Maybe because it is real and doesn’t have enough doom and conspiracy flavouring? Or the right sort? I just don’t understand why people prefer to react to imaginary threats instead of real ones. Even when it is malware and criminal hacking, they have all sorts of weird ideas and fears, but you can’t get them to change behavior or harden their devices against real problems.

Ben (profile) says:

Re: Re:

Y2K was a deadline and people really behave differently when there are deadlines (just ask a student!)

HIPAA was a deadline and healthcare industries scrambled and fought to be ready when it went into effect.

HHS (or whomever is in charge of hospital regs) needs to define repercussions for hospitals not taking security (and backups) seriously. Not sure what the effect will be with the new administration, but it is certainly something that needs to get done now.

TRX (profile) says:

“Don’t be silly, your medical records are perfectly safe, and there’s no way any outsider can get into any of our internet-connected medical equipment. Have you talked to your therapist about your paranoia?”

“But our vendors and their equipment must be able to communicate at will, in order to provide the highest possible standards of service!”

“What do you mean, a five-user pack of Norton Antivirus won’t cover the entire hospital?!”

“Senior management gets annoyed with passwords, so we don’t use them, except with equipment that requires one, in which case it is “1-2-3-4-5”.

Frost (profile) says:

Well, what do you expect?

It’s capitalism. One very successful way to get more money, which means you get more freedom also, is to steal it. You can extort people, rob people or defraud people – and these are all done because there is strong incentive to do so.

The system is innately broken as it encourages this kind of thing. It’s everyone against everyone else, so again, why would anyone be surprised? Only by switching to a cooperation based social system where people have their needs met as a matter of course will we finally design crime away.

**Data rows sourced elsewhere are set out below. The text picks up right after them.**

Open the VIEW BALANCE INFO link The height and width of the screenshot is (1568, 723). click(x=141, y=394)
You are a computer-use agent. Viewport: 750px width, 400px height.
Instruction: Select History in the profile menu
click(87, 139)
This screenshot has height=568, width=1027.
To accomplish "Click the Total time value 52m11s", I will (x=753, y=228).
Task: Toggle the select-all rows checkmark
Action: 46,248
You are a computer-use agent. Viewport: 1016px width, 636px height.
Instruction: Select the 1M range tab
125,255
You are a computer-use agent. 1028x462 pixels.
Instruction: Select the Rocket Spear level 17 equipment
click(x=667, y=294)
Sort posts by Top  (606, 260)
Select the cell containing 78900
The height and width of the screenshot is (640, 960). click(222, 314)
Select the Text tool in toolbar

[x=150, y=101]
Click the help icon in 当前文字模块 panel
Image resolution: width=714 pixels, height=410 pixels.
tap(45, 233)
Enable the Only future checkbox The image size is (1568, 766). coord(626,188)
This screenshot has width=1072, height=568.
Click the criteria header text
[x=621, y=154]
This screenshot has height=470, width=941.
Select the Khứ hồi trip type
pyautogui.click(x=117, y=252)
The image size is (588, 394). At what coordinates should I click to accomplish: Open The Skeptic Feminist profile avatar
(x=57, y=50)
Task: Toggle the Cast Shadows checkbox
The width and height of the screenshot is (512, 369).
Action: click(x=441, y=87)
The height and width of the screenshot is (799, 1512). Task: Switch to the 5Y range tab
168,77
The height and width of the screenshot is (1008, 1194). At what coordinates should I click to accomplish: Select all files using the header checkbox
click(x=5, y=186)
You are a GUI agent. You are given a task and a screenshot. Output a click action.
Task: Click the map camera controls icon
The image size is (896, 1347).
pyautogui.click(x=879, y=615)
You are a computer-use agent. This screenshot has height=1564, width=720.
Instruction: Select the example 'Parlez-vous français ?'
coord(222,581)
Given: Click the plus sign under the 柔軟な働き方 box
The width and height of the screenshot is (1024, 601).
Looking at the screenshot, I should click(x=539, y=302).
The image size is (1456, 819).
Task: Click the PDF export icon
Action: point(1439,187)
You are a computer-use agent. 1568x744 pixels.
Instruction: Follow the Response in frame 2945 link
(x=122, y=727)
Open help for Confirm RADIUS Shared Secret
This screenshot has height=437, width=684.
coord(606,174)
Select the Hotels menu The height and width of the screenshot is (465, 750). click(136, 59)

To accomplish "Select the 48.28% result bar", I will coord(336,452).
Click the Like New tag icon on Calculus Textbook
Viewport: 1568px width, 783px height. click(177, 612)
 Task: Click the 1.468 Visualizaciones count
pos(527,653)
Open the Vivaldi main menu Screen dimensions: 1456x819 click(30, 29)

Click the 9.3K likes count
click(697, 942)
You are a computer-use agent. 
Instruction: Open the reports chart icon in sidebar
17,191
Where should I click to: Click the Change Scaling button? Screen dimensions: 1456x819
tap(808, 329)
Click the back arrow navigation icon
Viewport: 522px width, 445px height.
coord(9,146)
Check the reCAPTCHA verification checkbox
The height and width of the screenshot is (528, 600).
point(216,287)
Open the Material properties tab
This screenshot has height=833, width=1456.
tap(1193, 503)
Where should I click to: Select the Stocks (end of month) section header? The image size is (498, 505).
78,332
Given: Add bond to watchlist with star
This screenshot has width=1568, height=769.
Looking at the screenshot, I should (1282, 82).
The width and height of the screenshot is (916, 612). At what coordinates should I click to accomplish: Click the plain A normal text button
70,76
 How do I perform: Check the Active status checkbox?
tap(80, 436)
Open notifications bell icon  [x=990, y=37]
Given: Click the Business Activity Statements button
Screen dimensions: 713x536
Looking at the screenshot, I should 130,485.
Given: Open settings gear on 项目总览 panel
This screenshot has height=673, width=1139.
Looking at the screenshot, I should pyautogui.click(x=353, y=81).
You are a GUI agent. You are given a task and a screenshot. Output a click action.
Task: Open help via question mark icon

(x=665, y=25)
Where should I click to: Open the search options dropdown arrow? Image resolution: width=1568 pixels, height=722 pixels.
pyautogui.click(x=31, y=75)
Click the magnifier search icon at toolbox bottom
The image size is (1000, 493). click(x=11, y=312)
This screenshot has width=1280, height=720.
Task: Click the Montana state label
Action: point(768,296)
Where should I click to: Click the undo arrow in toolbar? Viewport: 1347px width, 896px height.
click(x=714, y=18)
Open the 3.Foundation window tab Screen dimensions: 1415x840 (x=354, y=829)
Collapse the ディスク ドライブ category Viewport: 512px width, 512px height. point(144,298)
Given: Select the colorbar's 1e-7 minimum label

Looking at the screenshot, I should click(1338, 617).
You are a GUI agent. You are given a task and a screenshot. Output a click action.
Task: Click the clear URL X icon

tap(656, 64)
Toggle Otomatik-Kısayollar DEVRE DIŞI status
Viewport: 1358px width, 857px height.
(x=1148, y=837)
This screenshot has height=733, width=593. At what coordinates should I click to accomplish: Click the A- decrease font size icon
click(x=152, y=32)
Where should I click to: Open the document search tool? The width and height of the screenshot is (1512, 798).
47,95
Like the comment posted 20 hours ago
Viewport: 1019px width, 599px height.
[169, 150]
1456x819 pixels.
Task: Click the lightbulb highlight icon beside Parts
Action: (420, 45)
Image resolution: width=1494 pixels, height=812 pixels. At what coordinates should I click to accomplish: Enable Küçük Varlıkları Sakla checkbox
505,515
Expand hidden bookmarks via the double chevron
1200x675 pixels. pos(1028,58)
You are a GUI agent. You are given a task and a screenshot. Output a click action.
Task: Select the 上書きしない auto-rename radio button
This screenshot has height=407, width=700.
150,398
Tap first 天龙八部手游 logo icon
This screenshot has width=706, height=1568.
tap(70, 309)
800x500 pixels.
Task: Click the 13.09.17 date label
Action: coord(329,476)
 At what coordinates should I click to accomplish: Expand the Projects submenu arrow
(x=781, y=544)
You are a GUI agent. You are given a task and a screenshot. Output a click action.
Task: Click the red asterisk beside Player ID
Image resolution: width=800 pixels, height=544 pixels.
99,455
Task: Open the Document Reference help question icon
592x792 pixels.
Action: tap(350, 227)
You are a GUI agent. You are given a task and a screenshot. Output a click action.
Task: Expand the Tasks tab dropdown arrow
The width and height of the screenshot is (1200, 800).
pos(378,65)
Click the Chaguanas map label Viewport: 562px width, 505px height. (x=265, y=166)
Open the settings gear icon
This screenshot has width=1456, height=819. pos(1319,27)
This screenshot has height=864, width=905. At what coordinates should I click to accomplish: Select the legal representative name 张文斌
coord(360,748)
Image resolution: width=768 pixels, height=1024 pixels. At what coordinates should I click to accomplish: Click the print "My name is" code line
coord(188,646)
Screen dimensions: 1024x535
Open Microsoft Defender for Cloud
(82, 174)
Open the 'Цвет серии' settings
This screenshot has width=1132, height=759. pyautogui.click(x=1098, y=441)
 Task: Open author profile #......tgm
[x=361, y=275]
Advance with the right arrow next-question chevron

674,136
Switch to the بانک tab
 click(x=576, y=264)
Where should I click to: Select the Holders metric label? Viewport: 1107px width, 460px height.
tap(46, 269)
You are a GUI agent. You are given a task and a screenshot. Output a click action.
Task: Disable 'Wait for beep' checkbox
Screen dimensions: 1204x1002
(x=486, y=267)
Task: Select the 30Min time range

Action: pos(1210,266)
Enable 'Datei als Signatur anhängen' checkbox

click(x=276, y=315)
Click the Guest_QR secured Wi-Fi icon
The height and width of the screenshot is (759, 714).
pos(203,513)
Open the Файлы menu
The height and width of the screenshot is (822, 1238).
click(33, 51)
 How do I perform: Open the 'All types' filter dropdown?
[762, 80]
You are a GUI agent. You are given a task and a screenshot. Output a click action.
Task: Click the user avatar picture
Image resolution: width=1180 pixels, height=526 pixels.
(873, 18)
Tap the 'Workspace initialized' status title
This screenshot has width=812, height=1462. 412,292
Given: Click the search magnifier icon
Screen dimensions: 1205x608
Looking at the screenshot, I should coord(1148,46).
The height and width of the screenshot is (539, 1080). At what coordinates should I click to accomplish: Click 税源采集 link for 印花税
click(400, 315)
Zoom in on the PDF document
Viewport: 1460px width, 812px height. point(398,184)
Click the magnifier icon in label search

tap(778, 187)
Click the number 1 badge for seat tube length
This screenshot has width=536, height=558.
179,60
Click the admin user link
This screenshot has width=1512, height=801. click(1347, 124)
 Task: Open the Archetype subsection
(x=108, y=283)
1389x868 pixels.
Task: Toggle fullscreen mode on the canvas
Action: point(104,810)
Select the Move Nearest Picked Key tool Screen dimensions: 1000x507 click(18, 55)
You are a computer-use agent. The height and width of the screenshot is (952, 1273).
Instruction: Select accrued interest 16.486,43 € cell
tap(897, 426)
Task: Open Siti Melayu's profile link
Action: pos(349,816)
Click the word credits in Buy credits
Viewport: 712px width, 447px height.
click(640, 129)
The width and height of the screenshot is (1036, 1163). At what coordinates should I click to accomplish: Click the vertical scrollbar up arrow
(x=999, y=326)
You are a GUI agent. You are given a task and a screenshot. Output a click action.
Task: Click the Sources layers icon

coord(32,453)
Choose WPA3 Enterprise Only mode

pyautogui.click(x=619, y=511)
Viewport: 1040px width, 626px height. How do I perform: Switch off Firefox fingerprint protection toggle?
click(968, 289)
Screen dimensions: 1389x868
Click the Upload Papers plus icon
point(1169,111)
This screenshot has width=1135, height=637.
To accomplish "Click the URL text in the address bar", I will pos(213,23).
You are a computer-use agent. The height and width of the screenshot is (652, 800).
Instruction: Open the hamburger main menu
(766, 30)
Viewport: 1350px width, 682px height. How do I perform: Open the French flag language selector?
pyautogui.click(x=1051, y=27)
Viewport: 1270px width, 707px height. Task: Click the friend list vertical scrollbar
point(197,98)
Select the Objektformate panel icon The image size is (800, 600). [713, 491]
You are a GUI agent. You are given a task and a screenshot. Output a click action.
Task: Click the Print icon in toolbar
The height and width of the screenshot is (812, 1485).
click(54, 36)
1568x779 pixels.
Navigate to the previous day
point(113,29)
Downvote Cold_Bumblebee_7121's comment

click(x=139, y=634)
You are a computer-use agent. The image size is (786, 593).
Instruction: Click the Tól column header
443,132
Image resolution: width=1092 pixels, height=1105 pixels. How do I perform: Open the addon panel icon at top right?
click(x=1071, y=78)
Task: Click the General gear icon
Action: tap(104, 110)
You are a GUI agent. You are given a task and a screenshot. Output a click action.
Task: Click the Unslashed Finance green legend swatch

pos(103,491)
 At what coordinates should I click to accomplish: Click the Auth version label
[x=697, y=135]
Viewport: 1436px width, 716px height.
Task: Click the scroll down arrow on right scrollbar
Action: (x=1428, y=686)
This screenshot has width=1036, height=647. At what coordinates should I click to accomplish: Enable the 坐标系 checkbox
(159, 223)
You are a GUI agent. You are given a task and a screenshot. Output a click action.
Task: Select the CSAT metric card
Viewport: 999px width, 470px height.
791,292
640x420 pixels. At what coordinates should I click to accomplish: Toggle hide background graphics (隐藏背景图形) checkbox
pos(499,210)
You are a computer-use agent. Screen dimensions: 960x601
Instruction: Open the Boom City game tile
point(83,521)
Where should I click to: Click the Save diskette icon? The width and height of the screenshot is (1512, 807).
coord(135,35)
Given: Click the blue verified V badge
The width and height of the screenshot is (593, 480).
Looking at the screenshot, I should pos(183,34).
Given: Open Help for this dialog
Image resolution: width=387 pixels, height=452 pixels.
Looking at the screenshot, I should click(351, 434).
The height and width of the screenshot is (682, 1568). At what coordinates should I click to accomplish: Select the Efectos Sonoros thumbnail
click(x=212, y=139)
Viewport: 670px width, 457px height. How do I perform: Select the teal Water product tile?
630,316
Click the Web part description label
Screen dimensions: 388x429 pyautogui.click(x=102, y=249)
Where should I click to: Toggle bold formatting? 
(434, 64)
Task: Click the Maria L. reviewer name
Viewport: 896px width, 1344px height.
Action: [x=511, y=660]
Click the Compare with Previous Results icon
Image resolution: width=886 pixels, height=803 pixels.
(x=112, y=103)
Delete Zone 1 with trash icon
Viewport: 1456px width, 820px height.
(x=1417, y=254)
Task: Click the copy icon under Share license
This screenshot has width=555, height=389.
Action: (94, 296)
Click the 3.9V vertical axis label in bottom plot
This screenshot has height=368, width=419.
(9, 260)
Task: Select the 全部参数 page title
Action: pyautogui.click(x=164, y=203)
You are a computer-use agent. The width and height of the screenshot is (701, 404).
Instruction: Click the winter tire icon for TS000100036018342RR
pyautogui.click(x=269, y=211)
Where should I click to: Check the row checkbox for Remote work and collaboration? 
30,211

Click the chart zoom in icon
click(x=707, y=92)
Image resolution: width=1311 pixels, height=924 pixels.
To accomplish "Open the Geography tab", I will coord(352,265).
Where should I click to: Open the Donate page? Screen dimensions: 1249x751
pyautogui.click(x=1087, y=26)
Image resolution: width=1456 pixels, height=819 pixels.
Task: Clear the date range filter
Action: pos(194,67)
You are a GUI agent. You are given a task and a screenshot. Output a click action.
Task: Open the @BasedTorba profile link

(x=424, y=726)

That said, malware can be mitigate almost entirely. Just disable all Office documents that have unsigned macros, make it impossible for the mail app to open executables and disable windows scripting host on the computer and you’re malware proofed. If hospitals can’t manage to do these things, they have incompetent admins or more likely highly incompetent leadership.

And any equipment manufacturer who has a system that can be infected with malware should be sued into oblivion for failing to create a safe device.